• Work request: Search the material for lines containing the word "green", and copy each one.

• Study material:
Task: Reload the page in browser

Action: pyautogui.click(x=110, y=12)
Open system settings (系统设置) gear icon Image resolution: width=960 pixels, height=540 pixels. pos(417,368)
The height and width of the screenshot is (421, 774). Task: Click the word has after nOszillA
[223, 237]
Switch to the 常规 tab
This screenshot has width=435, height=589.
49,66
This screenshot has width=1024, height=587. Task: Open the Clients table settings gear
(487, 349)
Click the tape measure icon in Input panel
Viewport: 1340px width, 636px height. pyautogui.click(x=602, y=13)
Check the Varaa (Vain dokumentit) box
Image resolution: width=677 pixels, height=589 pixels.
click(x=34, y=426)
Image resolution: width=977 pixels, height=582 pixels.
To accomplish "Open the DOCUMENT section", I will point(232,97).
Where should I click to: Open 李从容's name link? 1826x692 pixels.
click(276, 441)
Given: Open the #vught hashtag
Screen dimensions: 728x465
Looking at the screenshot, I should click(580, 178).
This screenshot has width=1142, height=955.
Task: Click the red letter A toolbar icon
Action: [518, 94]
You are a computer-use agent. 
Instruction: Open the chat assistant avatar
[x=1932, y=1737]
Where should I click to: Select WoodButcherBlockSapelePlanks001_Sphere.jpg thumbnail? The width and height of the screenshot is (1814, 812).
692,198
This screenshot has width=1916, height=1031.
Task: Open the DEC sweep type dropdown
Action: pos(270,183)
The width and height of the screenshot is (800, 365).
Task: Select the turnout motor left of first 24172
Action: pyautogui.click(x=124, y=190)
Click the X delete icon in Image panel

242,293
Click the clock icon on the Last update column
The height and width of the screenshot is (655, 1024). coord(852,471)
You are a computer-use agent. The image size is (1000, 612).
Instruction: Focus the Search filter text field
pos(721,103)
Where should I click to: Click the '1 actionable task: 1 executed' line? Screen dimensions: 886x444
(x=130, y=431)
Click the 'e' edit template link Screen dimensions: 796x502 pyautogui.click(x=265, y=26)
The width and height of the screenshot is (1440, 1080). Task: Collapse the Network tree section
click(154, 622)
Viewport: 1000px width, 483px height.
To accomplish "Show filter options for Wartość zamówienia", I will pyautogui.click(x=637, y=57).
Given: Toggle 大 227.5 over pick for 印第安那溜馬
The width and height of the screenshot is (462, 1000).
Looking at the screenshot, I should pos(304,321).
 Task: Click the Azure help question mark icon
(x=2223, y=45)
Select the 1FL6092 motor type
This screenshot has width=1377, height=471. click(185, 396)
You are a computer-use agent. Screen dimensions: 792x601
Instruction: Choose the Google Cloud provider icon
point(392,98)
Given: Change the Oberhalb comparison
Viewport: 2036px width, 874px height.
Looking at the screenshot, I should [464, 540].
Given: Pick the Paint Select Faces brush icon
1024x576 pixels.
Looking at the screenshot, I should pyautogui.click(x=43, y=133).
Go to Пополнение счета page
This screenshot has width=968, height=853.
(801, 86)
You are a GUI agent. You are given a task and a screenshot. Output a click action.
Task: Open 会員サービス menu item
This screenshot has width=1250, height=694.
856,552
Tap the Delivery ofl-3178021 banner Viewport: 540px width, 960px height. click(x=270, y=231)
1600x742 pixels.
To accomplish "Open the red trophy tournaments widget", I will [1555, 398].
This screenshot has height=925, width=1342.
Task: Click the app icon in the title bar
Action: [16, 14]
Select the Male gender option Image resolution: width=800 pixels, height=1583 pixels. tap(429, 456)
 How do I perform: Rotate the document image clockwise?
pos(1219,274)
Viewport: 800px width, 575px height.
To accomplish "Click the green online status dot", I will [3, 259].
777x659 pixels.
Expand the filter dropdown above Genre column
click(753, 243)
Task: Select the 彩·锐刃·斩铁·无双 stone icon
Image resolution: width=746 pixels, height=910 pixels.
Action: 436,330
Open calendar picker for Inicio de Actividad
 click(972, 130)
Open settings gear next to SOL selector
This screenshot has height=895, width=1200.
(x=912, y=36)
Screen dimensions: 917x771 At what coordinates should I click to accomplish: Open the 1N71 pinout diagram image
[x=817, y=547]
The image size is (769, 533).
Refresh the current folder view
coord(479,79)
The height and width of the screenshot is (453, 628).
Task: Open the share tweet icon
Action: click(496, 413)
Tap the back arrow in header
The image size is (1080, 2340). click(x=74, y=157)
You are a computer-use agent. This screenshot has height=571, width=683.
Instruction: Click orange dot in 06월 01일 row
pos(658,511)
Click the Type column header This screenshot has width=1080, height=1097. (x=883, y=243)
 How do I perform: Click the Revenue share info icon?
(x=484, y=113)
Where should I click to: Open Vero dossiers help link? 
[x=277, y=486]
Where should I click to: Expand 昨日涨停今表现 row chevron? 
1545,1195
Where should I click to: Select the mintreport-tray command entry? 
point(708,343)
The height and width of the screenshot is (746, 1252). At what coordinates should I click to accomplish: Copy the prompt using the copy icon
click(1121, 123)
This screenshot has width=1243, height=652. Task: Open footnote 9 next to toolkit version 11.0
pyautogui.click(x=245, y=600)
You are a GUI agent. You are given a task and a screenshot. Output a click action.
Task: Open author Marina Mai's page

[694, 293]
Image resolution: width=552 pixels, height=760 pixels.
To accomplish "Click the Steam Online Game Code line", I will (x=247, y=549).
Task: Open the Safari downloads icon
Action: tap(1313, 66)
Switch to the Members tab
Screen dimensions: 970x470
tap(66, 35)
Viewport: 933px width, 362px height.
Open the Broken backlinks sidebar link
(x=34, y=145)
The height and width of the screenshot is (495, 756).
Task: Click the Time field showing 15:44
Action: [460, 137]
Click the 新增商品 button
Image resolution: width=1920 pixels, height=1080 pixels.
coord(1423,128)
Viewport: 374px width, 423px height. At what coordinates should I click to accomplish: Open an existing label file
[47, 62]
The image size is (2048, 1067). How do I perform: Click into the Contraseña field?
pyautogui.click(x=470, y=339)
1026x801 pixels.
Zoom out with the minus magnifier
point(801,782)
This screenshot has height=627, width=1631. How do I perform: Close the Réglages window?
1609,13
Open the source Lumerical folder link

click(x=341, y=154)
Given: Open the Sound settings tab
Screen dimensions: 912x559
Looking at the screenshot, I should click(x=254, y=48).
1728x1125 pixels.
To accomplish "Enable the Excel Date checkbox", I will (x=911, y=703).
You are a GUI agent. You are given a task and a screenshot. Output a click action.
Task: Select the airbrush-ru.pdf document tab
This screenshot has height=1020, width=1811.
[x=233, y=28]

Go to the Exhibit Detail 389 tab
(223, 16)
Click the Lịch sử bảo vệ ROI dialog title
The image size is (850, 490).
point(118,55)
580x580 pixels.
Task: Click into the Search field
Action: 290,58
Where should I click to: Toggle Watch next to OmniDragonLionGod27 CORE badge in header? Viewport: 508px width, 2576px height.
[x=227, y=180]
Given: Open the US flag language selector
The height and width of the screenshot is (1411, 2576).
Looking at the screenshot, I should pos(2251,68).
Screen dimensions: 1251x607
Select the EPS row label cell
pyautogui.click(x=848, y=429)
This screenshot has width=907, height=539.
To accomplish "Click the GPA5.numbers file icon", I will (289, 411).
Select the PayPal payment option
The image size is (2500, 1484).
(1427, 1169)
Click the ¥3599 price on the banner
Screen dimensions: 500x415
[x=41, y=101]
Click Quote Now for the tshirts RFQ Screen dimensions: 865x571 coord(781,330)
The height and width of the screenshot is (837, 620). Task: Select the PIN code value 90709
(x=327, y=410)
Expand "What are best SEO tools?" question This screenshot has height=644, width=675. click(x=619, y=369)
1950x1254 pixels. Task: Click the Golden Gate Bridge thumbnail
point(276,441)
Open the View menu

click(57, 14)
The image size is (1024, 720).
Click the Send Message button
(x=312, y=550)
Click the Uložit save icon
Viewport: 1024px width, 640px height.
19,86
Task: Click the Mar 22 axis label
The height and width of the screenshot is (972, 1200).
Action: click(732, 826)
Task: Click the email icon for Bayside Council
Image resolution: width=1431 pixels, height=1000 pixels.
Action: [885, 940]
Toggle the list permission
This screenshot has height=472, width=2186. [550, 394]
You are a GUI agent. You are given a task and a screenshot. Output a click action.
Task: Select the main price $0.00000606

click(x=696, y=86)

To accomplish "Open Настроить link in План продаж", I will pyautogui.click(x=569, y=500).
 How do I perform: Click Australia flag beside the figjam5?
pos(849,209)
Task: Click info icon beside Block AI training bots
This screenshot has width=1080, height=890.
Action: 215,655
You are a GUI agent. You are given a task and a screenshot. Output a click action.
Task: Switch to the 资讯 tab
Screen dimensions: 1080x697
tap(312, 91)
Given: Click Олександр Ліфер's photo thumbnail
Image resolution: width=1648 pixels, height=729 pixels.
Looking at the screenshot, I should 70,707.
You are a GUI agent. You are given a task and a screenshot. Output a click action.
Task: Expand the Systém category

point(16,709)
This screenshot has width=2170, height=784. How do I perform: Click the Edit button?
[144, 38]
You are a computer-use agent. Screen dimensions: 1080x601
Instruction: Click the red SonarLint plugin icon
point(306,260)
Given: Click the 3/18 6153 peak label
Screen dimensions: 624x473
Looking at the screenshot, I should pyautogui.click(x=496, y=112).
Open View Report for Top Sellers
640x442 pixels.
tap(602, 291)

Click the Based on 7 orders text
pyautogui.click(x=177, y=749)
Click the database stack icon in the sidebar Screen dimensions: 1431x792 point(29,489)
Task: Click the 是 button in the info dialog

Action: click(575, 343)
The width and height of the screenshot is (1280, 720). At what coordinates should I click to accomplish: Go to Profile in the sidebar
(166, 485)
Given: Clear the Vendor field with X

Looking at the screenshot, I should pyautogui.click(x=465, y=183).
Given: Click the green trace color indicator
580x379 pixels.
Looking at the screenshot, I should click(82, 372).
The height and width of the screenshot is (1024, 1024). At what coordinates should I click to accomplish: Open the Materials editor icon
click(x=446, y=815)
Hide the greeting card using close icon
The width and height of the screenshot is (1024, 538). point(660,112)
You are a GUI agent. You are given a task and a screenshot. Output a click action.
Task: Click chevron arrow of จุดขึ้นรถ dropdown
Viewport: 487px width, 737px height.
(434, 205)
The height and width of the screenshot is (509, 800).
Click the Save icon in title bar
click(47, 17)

• Solution for this task:
To accomplish "Click the green online status dot", I will [3, 259].
Given: Click the green trace color indicator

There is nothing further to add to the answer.